As a feminist, I should have known better. I know that rape is motivated by power and dominance, not an uncontrollable sexual urges. I know that youth or virginity or innocence do not make one human being more valuable than another. And so I apologize for the initial tone of this post, and I’m embarassed that I presented it that way. I don’t have a good excuse, and I’m glad that a commenter pointed this mistake out to me. All I can say is that I’m still learning, and I’m glad that other people are better at flushing out these thoughts than I am. So I’ll leave you with Marc:
I recognize that ingrained in all of us is the inclination to care more about puppies than dogs and more about kids than adults. Most creatures have been known on occasion to exhibit some level of increased mercy to the young, their own or others’. I understand that attacks on children will inherently feel more outrageous to us, always.
But shouldn’t the rape and murder of a woman be almost as offensive? Shouldn’t the difference in outrage go from extra-extra-extra pissed off to extra-extra-extra-extra pissed off? Shouldn’t that sliver of distinction be small enough as not to warrant the AP’s framing strategy?

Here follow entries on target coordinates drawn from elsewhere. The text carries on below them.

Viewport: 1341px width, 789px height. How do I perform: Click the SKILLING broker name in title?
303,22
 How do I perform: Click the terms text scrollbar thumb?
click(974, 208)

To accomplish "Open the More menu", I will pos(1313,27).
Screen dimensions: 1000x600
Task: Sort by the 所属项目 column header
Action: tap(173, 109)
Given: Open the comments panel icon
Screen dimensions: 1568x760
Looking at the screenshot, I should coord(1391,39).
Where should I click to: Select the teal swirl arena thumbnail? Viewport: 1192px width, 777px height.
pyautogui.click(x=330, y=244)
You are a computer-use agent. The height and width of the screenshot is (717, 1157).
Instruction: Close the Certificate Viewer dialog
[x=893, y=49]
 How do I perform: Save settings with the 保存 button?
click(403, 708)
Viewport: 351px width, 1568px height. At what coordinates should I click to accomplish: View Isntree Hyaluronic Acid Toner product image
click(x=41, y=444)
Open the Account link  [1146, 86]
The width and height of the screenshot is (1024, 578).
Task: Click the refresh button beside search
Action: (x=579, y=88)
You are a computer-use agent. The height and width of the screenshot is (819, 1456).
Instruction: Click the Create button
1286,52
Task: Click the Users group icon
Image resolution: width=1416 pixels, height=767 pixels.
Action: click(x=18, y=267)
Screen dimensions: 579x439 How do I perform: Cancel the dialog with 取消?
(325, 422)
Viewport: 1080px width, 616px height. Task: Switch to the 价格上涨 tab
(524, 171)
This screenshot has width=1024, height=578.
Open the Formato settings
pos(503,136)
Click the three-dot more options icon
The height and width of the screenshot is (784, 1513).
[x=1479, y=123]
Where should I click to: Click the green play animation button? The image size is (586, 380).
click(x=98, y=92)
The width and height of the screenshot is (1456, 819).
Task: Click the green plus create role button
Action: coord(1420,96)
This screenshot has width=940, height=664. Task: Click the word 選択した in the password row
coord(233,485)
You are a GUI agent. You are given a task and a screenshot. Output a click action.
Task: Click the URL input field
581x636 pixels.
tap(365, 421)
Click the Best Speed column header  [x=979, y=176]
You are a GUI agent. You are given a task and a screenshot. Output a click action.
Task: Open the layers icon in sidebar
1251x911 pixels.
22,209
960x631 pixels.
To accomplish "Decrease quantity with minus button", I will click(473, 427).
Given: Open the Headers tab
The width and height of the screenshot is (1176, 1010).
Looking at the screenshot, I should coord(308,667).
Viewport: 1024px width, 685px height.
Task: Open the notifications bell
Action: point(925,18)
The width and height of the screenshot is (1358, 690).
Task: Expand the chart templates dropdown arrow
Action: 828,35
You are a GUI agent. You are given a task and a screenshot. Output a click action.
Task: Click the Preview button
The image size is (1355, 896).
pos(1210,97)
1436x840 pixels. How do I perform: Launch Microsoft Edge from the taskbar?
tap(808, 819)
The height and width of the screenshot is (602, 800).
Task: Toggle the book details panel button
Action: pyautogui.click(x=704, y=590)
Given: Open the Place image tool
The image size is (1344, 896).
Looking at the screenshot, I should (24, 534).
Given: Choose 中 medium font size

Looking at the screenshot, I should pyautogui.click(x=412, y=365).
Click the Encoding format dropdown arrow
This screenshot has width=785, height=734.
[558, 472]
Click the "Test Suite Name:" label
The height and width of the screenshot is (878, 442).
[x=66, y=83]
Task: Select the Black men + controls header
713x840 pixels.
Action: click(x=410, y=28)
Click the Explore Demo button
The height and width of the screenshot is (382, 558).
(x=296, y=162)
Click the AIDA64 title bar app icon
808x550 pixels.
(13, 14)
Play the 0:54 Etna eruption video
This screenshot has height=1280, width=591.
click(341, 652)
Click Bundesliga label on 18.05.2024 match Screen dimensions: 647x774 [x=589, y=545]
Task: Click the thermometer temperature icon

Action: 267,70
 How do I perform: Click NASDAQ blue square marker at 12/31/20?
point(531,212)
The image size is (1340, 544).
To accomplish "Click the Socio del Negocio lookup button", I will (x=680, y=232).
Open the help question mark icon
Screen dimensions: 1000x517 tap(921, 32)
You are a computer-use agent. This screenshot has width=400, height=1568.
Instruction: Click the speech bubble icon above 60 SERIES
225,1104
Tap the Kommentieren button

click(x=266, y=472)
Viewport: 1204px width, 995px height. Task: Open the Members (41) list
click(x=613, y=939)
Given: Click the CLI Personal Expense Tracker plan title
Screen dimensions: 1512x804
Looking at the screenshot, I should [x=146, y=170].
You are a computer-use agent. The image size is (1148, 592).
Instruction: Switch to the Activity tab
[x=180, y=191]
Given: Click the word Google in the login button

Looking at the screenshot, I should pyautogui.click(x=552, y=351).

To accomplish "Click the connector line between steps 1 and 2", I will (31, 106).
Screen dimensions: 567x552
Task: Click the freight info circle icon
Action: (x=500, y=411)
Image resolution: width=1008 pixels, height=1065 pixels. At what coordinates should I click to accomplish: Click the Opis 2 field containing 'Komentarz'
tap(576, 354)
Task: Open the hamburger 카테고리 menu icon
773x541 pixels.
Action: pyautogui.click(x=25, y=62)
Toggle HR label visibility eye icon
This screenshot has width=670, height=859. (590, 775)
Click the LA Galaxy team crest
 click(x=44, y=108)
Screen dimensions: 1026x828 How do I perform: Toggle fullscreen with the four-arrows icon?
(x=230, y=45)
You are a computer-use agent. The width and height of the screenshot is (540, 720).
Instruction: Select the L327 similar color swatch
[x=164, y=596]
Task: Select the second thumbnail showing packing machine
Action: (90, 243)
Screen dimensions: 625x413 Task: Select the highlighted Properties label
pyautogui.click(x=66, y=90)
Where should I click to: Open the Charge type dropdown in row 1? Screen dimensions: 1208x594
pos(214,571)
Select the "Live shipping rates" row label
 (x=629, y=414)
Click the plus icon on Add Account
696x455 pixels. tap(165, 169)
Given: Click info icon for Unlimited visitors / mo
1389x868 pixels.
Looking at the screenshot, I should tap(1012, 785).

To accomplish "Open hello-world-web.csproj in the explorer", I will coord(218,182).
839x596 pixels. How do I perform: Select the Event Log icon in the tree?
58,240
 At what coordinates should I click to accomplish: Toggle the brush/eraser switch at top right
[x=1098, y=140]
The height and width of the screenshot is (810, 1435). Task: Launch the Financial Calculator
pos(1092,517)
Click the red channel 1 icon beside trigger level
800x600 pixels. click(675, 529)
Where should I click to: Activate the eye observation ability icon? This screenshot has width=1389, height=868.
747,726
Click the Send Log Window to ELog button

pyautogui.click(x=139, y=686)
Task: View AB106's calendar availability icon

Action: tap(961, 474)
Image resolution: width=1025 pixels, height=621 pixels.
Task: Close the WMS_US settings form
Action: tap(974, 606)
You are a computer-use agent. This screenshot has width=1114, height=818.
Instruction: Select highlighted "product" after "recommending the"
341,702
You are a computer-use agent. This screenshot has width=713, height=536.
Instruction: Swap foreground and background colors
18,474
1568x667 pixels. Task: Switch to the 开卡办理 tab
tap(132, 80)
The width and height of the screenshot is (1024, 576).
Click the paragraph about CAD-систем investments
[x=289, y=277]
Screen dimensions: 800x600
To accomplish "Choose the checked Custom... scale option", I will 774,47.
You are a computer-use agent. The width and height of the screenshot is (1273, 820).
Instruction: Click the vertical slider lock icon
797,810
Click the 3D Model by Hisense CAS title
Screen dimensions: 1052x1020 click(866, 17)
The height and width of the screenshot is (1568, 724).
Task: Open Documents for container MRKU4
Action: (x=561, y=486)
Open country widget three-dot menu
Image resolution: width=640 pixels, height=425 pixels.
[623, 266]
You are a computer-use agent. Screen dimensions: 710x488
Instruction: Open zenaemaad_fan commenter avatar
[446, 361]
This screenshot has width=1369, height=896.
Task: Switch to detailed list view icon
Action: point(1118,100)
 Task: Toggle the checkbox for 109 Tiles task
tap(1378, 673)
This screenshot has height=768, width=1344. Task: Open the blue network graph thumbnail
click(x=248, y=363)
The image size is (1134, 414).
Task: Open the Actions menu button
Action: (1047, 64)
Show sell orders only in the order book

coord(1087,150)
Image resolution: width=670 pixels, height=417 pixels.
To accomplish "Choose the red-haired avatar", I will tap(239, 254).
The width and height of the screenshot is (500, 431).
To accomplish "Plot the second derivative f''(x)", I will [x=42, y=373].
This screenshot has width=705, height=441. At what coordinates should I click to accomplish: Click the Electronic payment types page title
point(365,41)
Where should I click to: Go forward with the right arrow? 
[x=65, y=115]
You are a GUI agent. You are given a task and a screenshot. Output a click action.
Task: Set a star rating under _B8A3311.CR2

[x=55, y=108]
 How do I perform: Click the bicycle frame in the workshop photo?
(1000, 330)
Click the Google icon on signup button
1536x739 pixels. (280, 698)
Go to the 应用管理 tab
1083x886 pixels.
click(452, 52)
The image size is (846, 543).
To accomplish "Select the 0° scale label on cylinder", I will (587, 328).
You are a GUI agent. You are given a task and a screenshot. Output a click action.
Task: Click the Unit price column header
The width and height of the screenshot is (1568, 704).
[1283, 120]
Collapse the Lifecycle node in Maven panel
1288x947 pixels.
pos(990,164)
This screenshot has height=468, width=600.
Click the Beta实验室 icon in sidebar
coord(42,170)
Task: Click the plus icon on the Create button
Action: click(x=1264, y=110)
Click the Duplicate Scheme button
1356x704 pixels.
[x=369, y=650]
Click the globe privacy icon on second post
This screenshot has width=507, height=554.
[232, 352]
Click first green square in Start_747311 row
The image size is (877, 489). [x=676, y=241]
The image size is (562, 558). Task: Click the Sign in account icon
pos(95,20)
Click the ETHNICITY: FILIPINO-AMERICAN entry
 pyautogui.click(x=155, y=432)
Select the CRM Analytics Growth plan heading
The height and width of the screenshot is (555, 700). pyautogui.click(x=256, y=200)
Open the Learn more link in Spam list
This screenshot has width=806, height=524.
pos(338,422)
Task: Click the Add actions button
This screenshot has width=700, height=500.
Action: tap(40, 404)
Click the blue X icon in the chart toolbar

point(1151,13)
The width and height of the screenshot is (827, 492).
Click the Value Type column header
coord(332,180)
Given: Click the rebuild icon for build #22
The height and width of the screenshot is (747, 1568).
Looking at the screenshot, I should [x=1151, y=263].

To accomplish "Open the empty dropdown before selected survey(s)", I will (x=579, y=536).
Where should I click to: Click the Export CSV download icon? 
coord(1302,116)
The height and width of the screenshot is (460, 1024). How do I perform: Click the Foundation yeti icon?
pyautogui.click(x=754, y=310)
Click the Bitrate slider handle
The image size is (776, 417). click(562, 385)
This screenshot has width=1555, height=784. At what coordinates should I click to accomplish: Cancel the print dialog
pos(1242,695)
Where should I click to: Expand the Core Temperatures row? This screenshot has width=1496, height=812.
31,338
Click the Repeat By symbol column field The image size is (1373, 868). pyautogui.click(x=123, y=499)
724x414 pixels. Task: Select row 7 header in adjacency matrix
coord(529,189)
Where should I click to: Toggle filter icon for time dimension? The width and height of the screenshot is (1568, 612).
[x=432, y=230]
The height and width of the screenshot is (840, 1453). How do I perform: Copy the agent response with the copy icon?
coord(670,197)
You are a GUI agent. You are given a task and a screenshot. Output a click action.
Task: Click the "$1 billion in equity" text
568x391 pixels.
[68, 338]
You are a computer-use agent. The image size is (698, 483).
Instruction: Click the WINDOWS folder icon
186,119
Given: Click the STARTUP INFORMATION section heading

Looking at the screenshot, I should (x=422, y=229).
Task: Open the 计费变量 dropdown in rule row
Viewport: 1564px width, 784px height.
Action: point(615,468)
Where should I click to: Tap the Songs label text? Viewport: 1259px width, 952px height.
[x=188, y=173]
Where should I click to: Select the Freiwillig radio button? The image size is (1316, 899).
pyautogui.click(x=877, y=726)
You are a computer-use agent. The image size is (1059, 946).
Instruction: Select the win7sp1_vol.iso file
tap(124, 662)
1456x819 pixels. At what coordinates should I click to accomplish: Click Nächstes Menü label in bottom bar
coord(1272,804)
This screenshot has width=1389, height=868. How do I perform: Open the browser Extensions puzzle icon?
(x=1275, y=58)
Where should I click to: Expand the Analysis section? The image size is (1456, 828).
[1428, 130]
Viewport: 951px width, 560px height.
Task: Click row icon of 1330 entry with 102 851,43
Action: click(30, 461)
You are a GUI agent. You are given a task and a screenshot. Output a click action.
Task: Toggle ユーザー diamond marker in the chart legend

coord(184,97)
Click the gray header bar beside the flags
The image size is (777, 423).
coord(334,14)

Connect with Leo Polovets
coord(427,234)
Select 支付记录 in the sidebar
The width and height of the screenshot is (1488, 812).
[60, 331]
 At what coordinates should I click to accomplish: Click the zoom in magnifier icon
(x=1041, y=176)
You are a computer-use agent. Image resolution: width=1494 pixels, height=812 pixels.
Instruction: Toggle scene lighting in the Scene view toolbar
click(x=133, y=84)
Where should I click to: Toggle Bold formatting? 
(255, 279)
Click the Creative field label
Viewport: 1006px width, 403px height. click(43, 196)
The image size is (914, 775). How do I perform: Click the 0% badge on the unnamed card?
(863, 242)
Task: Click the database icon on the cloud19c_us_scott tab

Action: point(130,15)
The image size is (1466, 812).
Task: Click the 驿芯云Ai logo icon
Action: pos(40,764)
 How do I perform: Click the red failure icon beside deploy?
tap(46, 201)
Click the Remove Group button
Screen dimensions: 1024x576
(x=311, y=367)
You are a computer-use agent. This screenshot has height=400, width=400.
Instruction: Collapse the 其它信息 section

The earliest reports listed Abeer’s age at around 25. How is it that the press believes fostering this misinformation will make her agony and death _that much more_ palatable than if it were attached to her actual age of 14? Her life should not lose much value in those 11 years.
Sadly, for no small amount of our populace, the label “woman” implies your best years are behind you. A girl is full of hopes, dreams, and virginity, but they see a woman as used goods, overripe and discardable. At best, they figure, a woman can only give of herself to others — her kids and her husband — and as such, has little value on her own.
This is clearly a frame. The notion that this is an effective frame disgusts me, but it’s probably the truth. And it says an awful lot about what people in this country really think of women.